Data Services Allows you to create, edit, delete, or test a Pentaho Data Service.  The Pentaho Data Service allows others to obtain the results of a transformation, even if the person does not have the Spoon or Pentaho Server installed.  The Pentaho Data Service is discussed in great detail in Use Pentaho Data Services.
Mapping … Provides a way for you to map target fields from the step to source columns in a database. When this option is clicked the Mapping window appears that contains these fields:
  • Source Fields lists the field names from the incoming stream.
  • Target Fields lists the column names in a target table.
  • Auto Target Selection automatically selects a matching table column if the target field is selected.
  • Auto Source Select automatically selects a matching target field if the table column is selected.
  • Add button allows you to move the mapped target and source information to the mappings grid.
  • Guess button makes mappings based on a computer algorithm. 
  • Hide assigned source fields and Hide assigned target fields removes mappings from the Source Fields and Target Fields lists those fields are added to the mapping grid.
  • Delete button removes mappings from the mapping grid so that they reappear in the Target Fields and Source Fields lists again.

When you click OK, the Mapping window closes and a Select / Rename Values step appears on the canvas.  (It is usually named after the step that right-clicked.)  The Select/Rename Values window contains the mappings.  If you weren't able to make mappings, the step still appears, but the properties are blank.
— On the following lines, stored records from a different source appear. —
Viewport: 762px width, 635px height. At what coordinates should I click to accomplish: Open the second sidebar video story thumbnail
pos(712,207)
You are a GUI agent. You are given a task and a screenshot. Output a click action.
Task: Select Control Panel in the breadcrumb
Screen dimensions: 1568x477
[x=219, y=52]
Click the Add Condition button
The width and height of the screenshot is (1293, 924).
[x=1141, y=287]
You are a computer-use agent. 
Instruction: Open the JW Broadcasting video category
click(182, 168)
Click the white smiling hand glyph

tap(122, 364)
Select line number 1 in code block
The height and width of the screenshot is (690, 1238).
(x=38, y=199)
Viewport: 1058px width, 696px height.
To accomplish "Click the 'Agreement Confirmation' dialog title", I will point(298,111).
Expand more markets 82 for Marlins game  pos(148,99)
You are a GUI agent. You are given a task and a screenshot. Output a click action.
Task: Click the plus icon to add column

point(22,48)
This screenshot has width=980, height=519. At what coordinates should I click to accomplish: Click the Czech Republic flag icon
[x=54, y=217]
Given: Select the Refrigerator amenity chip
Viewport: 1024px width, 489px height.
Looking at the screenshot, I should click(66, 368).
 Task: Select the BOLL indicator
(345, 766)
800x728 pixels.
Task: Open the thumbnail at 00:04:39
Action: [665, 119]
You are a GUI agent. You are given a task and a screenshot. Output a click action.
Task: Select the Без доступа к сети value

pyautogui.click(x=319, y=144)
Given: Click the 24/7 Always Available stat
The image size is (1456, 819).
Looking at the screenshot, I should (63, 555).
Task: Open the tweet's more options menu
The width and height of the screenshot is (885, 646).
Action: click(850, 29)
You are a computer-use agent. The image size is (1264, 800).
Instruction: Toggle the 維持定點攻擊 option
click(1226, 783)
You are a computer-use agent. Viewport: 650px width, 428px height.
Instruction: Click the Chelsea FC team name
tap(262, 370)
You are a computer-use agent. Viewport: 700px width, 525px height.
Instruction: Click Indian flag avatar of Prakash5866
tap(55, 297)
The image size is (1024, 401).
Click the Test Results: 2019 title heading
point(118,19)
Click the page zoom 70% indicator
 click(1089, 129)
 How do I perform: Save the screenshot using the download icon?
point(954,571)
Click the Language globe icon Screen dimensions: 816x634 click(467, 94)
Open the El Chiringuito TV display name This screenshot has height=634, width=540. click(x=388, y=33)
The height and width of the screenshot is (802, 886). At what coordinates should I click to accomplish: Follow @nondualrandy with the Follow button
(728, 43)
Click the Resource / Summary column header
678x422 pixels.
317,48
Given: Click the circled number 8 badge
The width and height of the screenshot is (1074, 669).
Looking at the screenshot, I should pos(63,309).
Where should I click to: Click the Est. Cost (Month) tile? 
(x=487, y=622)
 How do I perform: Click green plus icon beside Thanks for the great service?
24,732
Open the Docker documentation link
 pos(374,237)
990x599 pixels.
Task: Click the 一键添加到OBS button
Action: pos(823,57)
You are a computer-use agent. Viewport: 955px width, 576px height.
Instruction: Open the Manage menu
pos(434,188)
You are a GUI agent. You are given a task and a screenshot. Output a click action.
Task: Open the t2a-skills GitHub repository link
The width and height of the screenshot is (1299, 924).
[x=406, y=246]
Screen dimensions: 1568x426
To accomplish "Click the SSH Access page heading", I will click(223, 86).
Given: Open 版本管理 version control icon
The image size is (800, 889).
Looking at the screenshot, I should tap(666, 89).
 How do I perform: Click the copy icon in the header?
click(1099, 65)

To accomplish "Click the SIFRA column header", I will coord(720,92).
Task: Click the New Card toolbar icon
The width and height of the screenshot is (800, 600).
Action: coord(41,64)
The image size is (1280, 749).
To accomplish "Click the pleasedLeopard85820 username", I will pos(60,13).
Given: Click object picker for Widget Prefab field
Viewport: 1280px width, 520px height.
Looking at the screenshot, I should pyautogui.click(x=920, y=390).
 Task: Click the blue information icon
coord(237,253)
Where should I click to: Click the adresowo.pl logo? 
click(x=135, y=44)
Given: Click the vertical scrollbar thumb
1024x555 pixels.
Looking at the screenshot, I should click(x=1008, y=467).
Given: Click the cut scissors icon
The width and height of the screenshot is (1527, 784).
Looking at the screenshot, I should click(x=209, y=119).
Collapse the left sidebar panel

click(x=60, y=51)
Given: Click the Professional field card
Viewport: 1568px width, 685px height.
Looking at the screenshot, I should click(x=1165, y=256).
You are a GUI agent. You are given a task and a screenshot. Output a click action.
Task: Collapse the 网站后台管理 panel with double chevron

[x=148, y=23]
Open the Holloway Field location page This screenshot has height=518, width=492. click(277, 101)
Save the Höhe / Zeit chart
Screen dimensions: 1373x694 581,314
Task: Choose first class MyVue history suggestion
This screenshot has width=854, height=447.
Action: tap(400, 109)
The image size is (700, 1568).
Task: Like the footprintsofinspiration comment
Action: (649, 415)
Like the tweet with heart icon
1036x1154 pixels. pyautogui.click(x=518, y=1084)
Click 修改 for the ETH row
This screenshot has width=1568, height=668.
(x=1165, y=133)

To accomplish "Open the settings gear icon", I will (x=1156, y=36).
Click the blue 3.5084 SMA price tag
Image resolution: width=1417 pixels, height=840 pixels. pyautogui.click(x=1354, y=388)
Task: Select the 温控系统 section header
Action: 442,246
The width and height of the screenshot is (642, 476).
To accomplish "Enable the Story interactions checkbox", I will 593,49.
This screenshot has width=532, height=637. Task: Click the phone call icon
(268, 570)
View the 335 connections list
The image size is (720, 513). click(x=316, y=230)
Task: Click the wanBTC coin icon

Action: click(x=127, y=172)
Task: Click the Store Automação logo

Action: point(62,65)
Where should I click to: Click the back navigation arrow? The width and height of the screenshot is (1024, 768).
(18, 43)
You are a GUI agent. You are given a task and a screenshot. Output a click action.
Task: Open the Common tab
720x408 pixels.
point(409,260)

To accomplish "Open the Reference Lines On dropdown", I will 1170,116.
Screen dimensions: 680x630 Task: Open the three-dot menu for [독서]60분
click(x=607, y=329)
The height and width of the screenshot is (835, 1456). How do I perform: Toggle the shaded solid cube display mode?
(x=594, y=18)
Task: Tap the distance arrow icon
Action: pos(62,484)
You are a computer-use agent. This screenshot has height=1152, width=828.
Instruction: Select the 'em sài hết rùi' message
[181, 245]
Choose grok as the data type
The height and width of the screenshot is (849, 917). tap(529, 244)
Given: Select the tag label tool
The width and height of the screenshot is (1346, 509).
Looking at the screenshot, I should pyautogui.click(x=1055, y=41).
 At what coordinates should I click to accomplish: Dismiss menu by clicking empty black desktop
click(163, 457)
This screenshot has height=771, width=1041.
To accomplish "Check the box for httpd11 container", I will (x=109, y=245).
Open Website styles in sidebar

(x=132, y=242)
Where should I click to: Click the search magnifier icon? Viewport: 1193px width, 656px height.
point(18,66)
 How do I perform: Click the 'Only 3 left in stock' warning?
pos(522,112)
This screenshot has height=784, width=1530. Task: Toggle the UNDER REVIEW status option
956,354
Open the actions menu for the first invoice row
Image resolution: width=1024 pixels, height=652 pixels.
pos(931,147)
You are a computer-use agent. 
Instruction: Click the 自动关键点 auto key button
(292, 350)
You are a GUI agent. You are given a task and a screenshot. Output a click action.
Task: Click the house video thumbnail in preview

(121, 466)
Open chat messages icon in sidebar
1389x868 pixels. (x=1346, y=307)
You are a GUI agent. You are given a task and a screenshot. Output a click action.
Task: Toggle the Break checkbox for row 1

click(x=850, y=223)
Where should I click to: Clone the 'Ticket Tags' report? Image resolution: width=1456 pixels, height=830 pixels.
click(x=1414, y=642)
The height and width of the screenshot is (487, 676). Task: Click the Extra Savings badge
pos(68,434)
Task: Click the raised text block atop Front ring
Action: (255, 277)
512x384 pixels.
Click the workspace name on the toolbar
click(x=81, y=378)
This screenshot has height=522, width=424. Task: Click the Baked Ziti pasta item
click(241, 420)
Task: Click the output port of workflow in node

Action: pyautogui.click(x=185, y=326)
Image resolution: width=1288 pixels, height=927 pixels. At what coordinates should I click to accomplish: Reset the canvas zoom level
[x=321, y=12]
Partitions… Partitions split data into subsets according to a rule that is applied on a row of data.  Partitions are discussed in detail in the Partitioning Data article. 
Clusters … Clusters allow you to create Carte Clusters.  For more information, see Using Carte Clusters

Model

Generates a model of the data in your transformation.  The data should have a dimension or a measure.  Right-click on a step or entry that has data that can be modeled, such as the Table Output step.  The data appears in Pentaho Metadata Editor.
Visualize Generates a visualization of the data in your transformation.  Right-click on a step or entry that has data that can be visualized, such as the Table Output step.   Two sub-options appear when this menu option is selected:
  • Analyzer - Visualizes the data in Analyzer, which is an analytic visualization tool that allows you to filter and drill down into your data.  For more information on Analyzer, see Get Started with Analyzer Reports and Use Pentaho Analyzer.
  • Report Wizard - Starts the Report Design Wizard, which configures a visualization of the data in Pentaho Report Designer.  Report Designer is a report creation tool that allows you to create highly detailed, print-quality reports.  For more information on Pentaho Report Designer, see Getting Started with Report Designer and Design Print-Quality Reports with Report Designer.

Run Your Transformation

See Running a Transformation for instruction on how to execute a transformation. If you are using a Hadoop cluster for big data transformations, see Adaptive Execution Layer (AEL) for how to use AEL to run your transformations with a Spark engine.